I agree - I hate those one up-or-downsmanship contests.
I don't think I have any experience with this. Maybe it's a Midwestern thing, but wouldn't keep any friends who behaved this way (I say Midwestern, because I know people form the East Coast who say we're all too nice naive). Part of me wonders if the author is engaging in this behavior by virtue of writing the article. Maybe it's not people; maybe it's just her.
I'm also a Midwesterner and I come across this type of behavior pretty often. It seems like this type of thinking is what leads to serious entitlement issues, the whole 'Life's not fair, I don't deserve this' attitude. It might just be my age group, though. Us college students are known for being seriously naive. I like the idea of the author engaging in the same behavior, that's pretty interesting. "You all have your stories of suffering but you only understand true suffering when you understand the deep implications of everyday conversation. Like me."
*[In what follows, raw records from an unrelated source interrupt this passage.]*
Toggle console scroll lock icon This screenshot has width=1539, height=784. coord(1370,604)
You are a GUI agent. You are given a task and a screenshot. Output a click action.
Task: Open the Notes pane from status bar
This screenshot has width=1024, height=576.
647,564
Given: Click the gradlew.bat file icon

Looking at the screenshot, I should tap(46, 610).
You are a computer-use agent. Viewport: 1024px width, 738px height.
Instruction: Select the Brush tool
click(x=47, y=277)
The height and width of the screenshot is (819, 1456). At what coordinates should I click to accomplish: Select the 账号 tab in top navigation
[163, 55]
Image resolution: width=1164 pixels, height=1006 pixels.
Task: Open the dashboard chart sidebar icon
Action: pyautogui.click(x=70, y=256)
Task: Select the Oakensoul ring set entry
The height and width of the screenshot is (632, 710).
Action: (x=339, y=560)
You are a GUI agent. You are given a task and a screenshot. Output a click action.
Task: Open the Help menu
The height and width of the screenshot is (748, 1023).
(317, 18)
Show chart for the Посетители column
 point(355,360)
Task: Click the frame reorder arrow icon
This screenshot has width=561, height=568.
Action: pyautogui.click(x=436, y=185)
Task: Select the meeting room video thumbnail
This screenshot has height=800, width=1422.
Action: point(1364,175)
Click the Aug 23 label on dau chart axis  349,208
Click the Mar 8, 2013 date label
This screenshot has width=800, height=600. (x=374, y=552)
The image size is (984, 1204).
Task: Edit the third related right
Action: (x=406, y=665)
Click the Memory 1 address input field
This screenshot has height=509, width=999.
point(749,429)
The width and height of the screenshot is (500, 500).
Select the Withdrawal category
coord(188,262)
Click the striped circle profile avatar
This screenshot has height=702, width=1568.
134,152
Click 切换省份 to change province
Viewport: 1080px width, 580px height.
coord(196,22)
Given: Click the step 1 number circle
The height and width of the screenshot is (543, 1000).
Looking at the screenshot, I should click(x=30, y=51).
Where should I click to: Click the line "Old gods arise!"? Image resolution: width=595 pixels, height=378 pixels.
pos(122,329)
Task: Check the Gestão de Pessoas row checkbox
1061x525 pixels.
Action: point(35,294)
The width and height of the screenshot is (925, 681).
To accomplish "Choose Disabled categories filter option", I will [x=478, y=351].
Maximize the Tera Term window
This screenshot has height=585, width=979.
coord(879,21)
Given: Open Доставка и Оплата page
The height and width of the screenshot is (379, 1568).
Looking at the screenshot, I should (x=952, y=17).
I'm an Oppression Olympics gold medalist. I've never heard of Who Suffered Most being played in the Midwest.
I'm glad you're visiting some of the older posts. As for your standing in the Oppression Olympics, how do other people react when rather than listening to their problems, you out-problem them. I imagine that, over time, they stop complaining to you -- which is probably your goal.
I'm the best--around. Nothing's gonna ever keep me down. I'm definitely opposed to oneupsmanship, either way.
the common courtesy of expressing respect is so notable it gets an article in a leading national paper.
I guess it is a sad day then. The editors must have also been irked at people's inability to listen with empathy to another person's difficulties. I find real listening, esp. to difficulties, to be rare and I cherish those few friends of mine who leave me feeling heard and understood. I hope they feel heard and understood as well. What is the listening landscape in your world neptath?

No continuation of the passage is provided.